How and When to Discount: A Strategic Guide for eCommerce Brands

Introduction:

The annual BFCM and Q4 frenzy are closely associated with significant discounts. For DTC brands, this period presents a monumental yet fleeting opportunity to capitalise on the year’s peak shopping moment. As per an Adobe report, the Electronics category experienced a notable peak discount of 25% during BFCM 2022, a substantial rise from 8% in 2021. Prominent discounts were observed across all categories. Given the emphasis on discounting, brands must strategise to ensure they offer discounts that align with their profitability objectives. Key considerations include the timing of promotions, the nature of discounts, and whether to offer site-wide discounts or tailored ones for specific segments.

The Shift in Shopping Trends: 

As door-buster deals wane, it’s anticipated that online sales will commence ahead of and prolong past the BFCM weekend. According to a 2021 holiday trend report by Justuno, 65% of US shoppers expressed their intent to finalise holiday purchases before Thanksgiving. Notably, November 2021 witnessed a 10% surge in sales compared to the previous year, while Black Friday sales plummeted by 31%. Considering the trend of early shoppers and their deliberation between online and local purchases, it’s crucial to relay your offers as soon as feasible. Moreover, if it aligns financially and operationally, consider extending these offers post-BFCM.

Analysing Discount Impact on Profitability: 

To accurately assess the effect of discounts on profitability, it’s crucial to understand how these discounts impact margins, particularly in terms of Cost Per Acquisition (CPA). If a product is priced at $100 with a CPA of $33, how does the CPA adjust when introducing a 10% discount? Below are two distinct scenarios to elucidate the differences.

 

 

Primary Discount Methods for eCommerce Brands:

The Strategy Behind Discounts: 

Discounting is a powerful tool for eCommerce brands to attract customers, generate sales, and increase revenue. However, using discounts effectively requires a strategic approach, constant evaluation, and careful consideration of the long-term impact on the bottom line.
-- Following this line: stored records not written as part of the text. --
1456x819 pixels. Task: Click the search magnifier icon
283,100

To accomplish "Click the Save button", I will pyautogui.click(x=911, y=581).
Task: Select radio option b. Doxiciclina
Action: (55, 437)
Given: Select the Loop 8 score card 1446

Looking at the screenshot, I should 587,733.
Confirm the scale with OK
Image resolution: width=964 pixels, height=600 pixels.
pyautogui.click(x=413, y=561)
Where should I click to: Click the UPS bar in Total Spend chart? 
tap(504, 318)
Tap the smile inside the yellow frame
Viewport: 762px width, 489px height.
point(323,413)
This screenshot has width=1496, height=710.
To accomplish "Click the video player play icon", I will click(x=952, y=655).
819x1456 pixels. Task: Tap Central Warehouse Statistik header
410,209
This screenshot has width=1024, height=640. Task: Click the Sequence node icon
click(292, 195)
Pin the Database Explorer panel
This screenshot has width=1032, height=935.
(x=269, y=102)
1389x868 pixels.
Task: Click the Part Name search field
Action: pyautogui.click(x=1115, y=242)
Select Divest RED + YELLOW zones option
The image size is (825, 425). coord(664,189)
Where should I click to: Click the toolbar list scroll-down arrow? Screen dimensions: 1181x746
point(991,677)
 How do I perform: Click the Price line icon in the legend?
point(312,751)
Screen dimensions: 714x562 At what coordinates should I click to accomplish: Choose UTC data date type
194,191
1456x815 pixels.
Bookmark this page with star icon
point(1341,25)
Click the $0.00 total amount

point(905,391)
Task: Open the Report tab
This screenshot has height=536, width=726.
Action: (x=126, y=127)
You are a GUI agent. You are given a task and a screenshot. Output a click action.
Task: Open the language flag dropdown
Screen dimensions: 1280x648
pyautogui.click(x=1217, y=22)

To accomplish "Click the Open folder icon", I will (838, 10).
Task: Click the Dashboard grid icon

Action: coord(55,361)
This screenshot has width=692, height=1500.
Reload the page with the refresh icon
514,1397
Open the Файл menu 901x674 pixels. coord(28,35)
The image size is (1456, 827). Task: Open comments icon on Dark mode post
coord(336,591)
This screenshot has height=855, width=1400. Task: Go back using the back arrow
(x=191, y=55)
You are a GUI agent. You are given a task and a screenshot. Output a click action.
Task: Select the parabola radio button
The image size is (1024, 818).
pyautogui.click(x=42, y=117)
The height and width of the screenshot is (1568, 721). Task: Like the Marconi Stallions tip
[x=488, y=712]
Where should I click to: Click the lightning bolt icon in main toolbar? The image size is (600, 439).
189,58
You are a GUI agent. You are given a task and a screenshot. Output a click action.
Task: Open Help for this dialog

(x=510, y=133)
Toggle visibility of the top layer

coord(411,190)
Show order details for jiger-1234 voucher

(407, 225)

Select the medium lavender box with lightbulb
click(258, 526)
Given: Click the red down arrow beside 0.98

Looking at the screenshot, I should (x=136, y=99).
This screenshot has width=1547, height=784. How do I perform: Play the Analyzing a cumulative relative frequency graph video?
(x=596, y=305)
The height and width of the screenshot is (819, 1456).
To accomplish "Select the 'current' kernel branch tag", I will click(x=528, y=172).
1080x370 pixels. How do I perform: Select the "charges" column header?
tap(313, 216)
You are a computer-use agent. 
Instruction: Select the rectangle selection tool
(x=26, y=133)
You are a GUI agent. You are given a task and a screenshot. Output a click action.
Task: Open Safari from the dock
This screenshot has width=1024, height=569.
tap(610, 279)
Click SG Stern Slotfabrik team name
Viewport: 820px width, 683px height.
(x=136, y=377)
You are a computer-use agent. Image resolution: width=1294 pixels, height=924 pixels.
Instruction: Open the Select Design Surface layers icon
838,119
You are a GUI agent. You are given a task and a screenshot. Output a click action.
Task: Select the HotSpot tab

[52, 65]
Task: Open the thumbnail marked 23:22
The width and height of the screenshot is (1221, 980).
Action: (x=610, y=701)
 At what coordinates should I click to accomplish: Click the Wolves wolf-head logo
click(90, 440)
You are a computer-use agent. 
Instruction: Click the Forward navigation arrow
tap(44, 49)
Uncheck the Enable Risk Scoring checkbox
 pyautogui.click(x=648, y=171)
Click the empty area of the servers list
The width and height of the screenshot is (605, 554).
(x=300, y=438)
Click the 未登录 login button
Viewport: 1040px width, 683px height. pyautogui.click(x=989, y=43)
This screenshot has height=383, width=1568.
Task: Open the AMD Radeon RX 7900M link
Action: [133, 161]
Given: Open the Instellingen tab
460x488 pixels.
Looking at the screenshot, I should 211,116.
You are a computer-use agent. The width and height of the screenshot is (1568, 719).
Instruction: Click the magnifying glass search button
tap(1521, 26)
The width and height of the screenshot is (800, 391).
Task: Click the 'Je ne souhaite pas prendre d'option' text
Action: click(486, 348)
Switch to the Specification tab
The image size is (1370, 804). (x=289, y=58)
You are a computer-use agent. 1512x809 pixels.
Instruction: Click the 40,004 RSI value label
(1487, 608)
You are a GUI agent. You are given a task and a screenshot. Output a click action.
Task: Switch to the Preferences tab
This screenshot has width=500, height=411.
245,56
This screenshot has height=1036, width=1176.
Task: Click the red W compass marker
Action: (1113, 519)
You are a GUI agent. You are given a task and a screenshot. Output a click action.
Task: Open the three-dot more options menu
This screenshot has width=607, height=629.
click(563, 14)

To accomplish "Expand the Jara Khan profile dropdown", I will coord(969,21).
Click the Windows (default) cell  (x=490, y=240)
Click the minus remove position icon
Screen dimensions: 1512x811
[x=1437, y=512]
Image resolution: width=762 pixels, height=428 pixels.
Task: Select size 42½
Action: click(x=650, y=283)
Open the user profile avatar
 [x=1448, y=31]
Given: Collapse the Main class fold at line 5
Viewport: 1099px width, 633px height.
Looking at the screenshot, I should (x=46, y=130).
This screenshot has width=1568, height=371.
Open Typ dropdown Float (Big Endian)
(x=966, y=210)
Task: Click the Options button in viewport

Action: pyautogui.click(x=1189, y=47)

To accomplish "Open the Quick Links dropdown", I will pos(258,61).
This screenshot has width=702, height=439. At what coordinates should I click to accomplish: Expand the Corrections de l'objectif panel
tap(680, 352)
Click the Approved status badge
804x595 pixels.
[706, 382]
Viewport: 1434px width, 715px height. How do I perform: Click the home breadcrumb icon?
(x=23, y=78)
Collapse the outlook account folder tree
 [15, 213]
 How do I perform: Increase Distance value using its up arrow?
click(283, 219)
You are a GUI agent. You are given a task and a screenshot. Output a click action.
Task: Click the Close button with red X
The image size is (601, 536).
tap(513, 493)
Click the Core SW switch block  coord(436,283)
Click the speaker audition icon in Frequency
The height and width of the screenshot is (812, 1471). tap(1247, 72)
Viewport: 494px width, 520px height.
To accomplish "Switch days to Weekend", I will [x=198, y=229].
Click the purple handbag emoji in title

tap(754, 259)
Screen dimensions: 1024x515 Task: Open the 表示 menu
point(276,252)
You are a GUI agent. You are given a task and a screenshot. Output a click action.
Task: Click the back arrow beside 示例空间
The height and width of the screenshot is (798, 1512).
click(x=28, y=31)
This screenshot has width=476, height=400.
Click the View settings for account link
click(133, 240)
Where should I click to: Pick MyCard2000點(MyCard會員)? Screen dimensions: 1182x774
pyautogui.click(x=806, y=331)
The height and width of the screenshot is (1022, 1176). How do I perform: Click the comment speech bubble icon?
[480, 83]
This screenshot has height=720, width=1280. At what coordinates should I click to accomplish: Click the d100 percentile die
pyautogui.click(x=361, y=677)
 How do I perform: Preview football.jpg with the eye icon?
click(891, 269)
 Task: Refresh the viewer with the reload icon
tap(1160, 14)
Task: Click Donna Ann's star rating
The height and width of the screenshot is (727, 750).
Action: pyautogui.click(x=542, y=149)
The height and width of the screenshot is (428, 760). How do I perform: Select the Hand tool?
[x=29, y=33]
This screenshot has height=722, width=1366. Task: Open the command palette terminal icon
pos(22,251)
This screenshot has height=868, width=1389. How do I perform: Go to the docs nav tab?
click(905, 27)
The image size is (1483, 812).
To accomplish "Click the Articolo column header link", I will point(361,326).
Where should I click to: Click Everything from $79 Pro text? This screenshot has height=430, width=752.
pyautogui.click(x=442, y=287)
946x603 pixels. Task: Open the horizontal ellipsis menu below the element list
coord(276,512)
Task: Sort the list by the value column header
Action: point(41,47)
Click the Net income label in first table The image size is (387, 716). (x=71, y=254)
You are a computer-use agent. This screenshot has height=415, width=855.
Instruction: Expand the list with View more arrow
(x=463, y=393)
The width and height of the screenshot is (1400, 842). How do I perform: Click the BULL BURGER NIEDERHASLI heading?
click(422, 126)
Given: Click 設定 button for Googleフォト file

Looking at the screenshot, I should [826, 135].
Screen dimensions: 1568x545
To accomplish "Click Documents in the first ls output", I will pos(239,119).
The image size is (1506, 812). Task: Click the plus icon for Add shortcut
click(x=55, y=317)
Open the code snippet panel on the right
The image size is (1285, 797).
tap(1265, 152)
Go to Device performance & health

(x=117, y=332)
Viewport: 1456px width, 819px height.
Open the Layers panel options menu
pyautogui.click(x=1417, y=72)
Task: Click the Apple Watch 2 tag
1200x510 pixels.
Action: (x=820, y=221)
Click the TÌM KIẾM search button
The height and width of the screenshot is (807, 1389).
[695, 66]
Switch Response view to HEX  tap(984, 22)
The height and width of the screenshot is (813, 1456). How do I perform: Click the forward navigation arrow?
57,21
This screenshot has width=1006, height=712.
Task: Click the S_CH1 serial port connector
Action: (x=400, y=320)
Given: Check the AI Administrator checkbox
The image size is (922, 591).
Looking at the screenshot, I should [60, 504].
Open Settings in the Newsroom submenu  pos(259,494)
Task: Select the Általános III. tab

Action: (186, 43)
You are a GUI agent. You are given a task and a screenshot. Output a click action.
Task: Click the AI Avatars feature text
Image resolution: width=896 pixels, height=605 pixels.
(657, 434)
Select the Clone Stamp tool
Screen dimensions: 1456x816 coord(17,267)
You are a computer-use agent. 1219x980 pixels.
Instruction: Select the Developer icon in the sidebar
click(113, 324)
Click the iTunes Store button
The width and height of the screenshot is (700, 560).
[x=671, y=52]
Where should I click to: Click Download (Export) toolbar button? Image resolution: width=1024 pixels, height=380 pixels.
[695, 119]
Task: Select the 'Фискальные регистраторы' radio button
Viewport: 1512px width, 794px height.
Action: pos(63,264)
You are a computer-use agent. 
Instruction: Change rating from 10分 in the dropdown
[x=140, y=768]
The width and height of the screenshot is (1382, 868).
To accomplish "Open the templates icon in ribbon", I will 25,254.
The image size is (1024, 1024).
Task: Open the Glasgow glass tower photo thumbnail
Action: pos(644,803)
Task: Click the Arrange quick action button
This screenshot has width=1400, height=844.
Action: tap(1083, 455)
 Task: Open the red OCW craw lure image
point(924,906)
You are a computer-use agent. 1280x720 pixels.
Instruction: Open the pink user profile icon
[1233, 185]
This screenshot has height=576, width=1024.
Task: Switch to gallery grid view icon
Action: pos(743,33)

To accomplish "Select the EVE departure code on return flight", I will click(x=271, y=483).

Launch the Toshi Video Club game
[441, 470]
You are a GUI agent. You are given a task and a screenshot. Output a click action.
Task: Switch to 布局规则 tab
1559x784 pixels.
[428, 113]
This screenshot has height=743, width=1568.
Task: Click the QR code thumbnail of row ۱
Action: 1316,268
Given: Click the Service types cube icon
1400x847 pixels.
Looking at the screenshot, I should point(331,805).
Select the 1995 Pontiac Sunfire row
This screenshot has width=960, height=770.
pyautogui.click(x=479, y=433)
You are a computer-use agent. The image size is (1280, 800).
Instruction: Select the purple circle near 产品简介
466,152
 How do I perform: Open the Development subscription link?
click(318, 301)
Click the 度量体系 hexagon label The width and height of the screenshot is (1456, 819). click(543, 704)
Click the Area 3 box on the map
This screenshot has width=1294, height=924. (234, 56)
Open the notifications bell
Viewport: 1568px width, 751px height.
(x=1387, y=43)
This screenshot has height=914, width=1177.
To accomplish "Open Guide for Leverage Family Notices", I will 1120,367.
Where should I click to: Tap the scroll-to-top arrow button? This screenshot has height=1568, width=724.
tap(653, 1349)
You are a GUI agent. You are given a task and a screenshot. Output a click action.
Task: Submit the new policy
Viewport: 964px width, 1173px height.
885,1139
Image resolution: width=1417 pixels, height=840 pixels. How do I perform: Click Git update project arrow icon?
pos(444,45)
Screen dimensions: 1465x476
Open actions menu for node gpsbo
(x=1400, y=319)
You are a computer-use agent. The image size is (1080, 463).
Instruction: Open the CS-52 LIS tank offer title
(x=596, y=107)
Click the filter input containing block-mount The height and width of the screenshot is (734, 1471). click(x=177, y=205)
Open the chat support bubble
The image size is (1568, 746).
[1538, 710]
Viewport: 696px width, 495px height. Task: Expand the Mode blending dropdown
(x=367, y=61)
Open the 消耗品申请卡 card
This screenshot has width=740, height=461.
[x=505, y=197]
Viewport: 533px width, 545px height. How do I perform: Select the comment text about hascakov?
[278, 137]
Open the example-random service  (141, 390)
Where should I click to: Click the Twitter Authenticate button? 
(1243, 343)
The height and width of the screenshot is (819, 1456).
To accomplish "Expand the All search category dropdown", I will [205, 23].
Discounts have the potential to be beneficial, but in order to make sure they are accomplishing their objectives, they must be regularly reviewed. It’s crucial to remember that discounts, particularly when applied carelessly, can seriously harm a company’s bottom line. Furthermore, those who are not driven or encouraged by the bottom line frequently use discounts.

It is more crucial than ever to take the financial impact of discounts into account in an era of increasing advertising expenses and narrowing margins. While discounts can result in short-term profits, they can also have long-term negative effects like reduced margins and a lowered value for the brand.

Trading discount dollars for ad spend is one method to use discounts more strategically. This can lead to a more effective marketing efficiency ratio (MER) or customer acquisition cost (CAC).

Nevertheless, when employing this strategy, bear the following two points in mind:

  1. Pay attention to how the customer’s lifetime value (LTV) is affected by the discount they receive. Discounts may draw clients who are only interested in the deal and may not turn into devoted, recurring clients.
  2. Verify that acquisition discounts or offers do not affect current customers’ orders. Ignoring the needs of returning customers can quickly hurt a business’s profitability because they generate more revenue.

In a world of rising ad costs and thinner margins, it’s more important than ever to consider the impact of discounts on the bottom line. Discounts may lead to short-term gains, but they can also lead to long-term problems such as reduced margins and lower perceived brand value. By carefully considering the impact of discounts on customer lifetime value and retention, brands can use discounts as a powerful tool to drive sales and increase revenue.